(Data under study)
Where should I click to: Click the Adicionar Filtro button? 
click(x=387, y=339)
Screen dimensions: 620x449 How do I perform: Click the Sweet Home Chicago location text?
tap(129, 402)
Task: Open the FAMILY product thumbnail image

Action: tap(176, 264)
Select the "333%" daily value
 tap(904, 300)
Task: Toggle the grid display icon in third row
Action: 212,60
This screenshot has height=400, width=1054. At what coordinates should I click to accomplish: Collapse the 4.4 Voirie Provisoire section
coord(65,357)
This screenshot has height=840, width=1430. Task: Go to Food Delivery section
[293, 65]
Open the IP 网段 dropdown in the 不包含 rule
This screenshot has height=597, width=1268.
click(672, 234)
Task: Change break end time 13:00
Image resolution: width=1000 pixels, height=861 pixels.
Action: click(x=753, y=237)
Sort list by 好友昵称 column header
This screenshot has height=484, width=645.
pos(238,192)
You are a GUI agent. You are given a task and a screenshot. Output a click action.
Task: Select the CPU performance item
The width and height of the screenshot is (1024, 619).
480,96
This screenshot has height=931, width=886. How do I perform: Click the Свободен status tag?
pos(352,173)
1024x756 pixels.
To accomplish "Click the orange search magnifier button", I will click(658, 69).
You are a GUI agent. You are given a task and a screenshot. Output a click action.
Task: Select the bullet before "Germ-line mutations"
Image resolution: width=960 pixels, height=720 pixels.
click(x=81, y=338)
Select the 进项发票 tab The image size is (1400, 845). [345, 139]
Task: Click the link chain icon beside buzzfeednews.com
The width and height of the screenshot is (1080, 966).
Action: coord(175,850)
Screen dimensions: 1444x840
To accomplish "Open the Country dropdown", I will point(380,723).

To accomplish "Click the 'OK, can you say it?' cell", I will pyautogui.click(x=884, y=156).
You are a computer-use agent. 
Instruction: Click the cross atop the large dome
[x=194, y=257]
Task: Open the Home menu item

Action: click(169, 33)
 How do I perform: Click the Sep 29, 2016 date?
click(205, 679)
(End Data under study)
*Task to carry out:*
Transcribe, exactly as written, all lines of the entries above from the first to the one containing "Task: Select the CPU performance item", and no more.

*Answer for the task:*
Where should I click to: Click the Adicionar Filtro button? 
click(x=387, y=339)
Screen dimensions: 620x449 How do I perform: Click the Sweet Home Chicago location text?
tap(129, 402)
Task: Open the FAMILY product thumbnail image

Action: tap(176, 264)
Select the "333%" daily value
 tap(904, 300)
Task: Toggle the grid display icon in third row
Action: 212,60
This screenshot has height=400, width=1054. At what coordinates should I click to accomplish: Collapse the 4.4 Voirie Provisoire section
coord(65,357)
This screenshot has height=840, width=1430. Task: Go to Food Delivery section
[293, 65]
Open the IP 网段 dropdown in the 不包含 rule
This screenshot has height=597, width=1268.
click(672, 234)
Task: Change break end time 13:00
Image resolution: width=1000 pixels, height=861 pixels.
Action: click(x=753, y=237)
Sort list by 好友昵称 column header
This screenshot has height=484, width=645.
pos(238,192)
You are a GUI agent. You are given a task and a screenshot. Output a click action.
Task: Select the CPU performance item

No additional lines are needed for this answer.